### [Saved entries]
# # # # # # #
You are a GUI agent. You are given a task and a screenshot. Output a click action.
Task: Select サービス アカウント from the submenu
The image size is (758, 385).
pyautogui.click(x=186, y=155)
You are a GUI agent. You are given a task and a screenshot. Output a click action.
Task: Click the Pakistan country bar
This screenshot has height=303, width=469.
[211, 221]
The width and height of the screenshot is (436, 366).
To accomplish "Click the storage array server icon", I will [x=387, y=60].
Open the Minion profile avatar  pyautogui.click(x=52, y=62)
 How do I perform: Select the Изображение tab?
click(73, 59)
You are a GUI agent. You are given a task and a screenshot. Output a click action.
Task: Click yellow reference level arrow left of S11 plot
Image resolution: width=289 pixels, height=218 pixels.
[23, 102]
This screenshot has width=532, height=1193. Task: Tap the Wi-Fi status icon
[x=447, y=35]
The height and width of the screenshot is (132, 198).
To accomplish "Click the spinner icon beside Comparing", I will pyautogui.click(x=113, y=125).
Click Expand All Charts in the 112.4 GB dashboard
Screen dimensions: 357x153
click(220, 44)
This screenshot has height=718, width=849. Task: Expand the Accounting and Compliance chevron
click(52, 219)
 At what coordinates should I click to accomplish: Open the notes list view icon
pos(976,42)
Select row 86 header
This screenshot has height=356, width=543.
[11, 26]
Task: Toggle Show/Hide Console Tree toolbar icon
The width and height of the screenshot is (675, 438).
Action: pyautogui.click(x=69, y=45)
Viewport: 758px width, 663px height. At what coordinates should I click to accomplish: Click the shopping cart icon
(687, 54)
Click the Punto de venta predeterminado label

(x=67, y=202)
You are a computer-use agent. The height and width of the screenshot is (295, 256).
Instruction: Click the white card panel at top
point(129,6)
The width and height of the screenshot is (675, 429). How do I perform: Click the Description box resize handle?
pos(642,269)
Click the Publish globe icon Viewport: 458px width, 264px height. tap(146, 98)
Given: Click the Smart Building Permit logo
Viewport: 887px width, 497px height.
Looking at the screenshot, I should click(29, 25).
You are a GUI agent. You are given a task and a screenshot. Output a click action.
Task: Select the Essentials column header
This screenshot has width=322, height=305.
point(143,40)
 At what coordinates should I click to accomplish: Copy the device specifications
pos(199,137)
# # # # # # #
### [Aim of the task]
Each entry shown above is to be duplicated exactly.

### [Answer to the exercise]
You are a GUI agent. You are given a task and a screenshot. Output a click action.
Task: Select サービス アカウント from the submenu
The image size is (758, 385).
pyautogui.click(x=186, y=155)
You are a GUI agent. You are given a task and a screenshot. Output a click action.
Task: Click the Pakistan country bar
This screenshot has height=303, width=469.
[211, 221]
The width and height of the screenshot is (436, 366).
To accomplish "Click the storage array server icon", I will [x=387, y=60].
Open the Minion profile avatar  pyautogui.click(x=52, y=62)
 How do I perform: Select the Изображение tab?
click(73, 59)
You are a GUI agent. You are given a task and a screenshot. Output a click action.
Task: Click yellow reference level arrow left of S11 plot
Image resolution: width=289 pixels, height=218 pixels.
[23, 102]
This screenshot has width=532, height=1193. Task: Tap the Wi-Fi status icon
[x=447, y=35]
The height and width of the screenshot is (132, 198).
To accomplish "Click the spinner icon beside Comparing", I will pyautogui.click(x=113, y=125).
Click Expand All Charts in the 112.4 GB dashboard
Screen dimensions: 357x153
click(220, 44)
This screenshot has height=718, width=849. Task: Expand the Accounting and Compliance chevron
click(52, 219)
 At what coordinates should I click to accomplish: Open the notes list view icon
pos(976,42)
Select row 86 header
This screenshot has height=356, width=543.
[11, 26]
Task: Toggle Show/Hide Console Tree toolbar icon
The width and height of the screenshot is (675, 438).
Action: pyautogui.click(x=69, y=45)
Viewport: 758px width, 663px height. At what coordinates should I click to accomplish: Click the shopping cart icon
(687, 54)
Click the Punto de venta predeterminado label

(x=67, y=202)
You are a computer-use agent. The height and width of the screenshot is (295, 256).
Instruction: Click the white card panel at top
point(129,6)
The width and height of the screenshot is (675, 429). How do I perform: Click the Description box resize handle?
pos(642,269)
Click the Publish globe icon Viewport: 458px width, 264px height. tap(146, 98)
Given: Click the Smart Building Permit logo
Viewport: 887px width, 497px height.
Looking at the screenshot, I should click(29, 25).
You are a GUI agent. You are given a task and a screenshot. Output a click action.
Task: Select the Essentials column header
This screenshot has width=322, height=305.
point(143,40)
 At what coordinates should I click to accomplish: Copy the device specifications
pos(199,137)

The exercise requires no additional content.